TEXT EXCERPT:
+===+
Administrative and Government Law

NIST 800-171 Compliance Audit Requirements for Contractors

If you're a federal contractor handling CUI, understand what NIST 800-171 audits require — from documentation and scoring to enforcement risk.

Defense contractors handling sensitive federal data face a structured compliance audit built around 110 security requirements in NIST Special Publication 800-171 Revision 2. As of 2026, the Department of Defense still measures contractor cybersecurity against this framework, and scores from these assessments directly determine whether a company can compete for federal contracts. The audit process involves detailed documentation, a formal scoring methodology where a single missing control can cost up to five points, and mandatory reporting of results to a government database that contracting officers check before making awards.

What NIST 800-171 Protects and Why It Matters

Executive Order 13556 created a single category called Controlled Unclassified Information (CUI) to replace the patchwork of agency-specific labels the federal government had been using for sensitive-but-not-classified data.1The White House Archives. Executive Order 13556 – Controlled Unclassified Information CUI covers a broad range of information: technical drawings, engineering data, proprietary software, testing results, and other material developed under or related to federal contracts. The information doesn’t meet the threshold for classified status, but its exposure to foreign adversaries could compromise defense programs and intellectual property.
+===+
DATA:
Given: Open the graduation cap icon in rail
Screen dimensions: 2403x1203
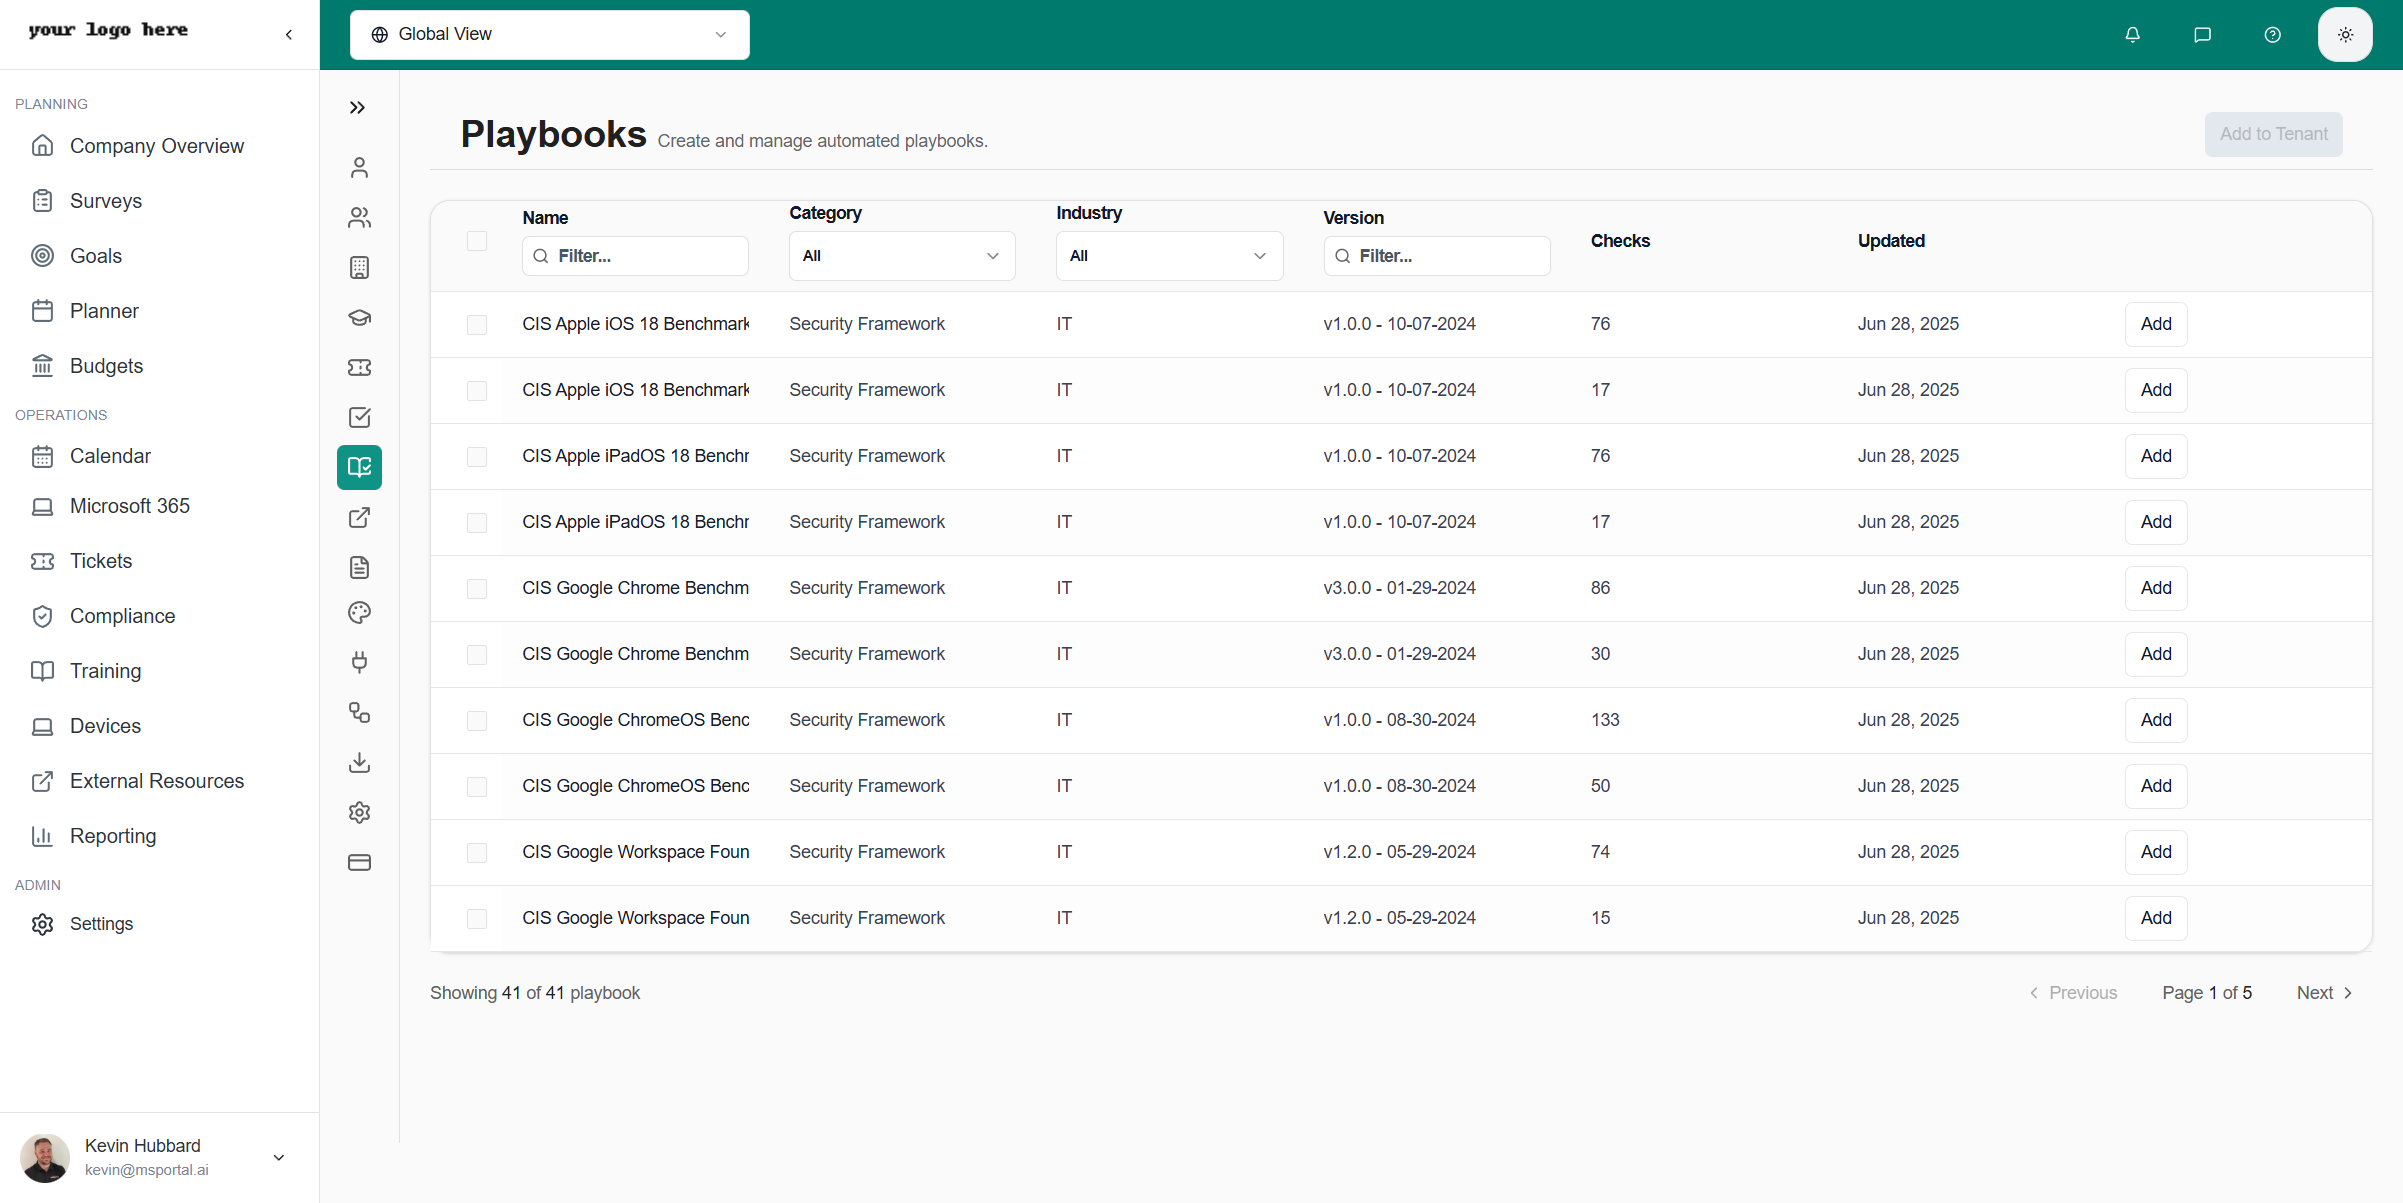Looking at the screenshot, I should tap(359, 318).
+===+
TASKS TO COMPLETE:
a: Answer these questions about the NIST 800-171 audit text:
(i) How many security requirements does NIST Special Publication 800-171 Revision 2 contain?
(ii) Up to how many points can a single missing control cost?
(iii) Which executive order created the Controlled Unclassified Information category?
b: Reproduce the part of the NIST 800-171 audit text that opens with the words containing "Defense contractors handling" and closes with "before making awards.".

FINAL RESULTS:
a:
(i) 110
(ii) Five
(iii) Executive Order 13556

b:
Defense contractors handling sensitive federal data face a structured compliance audit built around 110 security requirements in NIST Special Publication 800-171 Revision 2. As of 2026, the Department of Defense still measures contractor cybersecurity against this framework, and scores from these assessments directly determine whether a company can compete for federal contracts. The audit process involves detailed documentation, a formal scoring methodology where a single missing control can cost up to five points, and mandatory reporting of results to a government database that contracting officers check before making awards.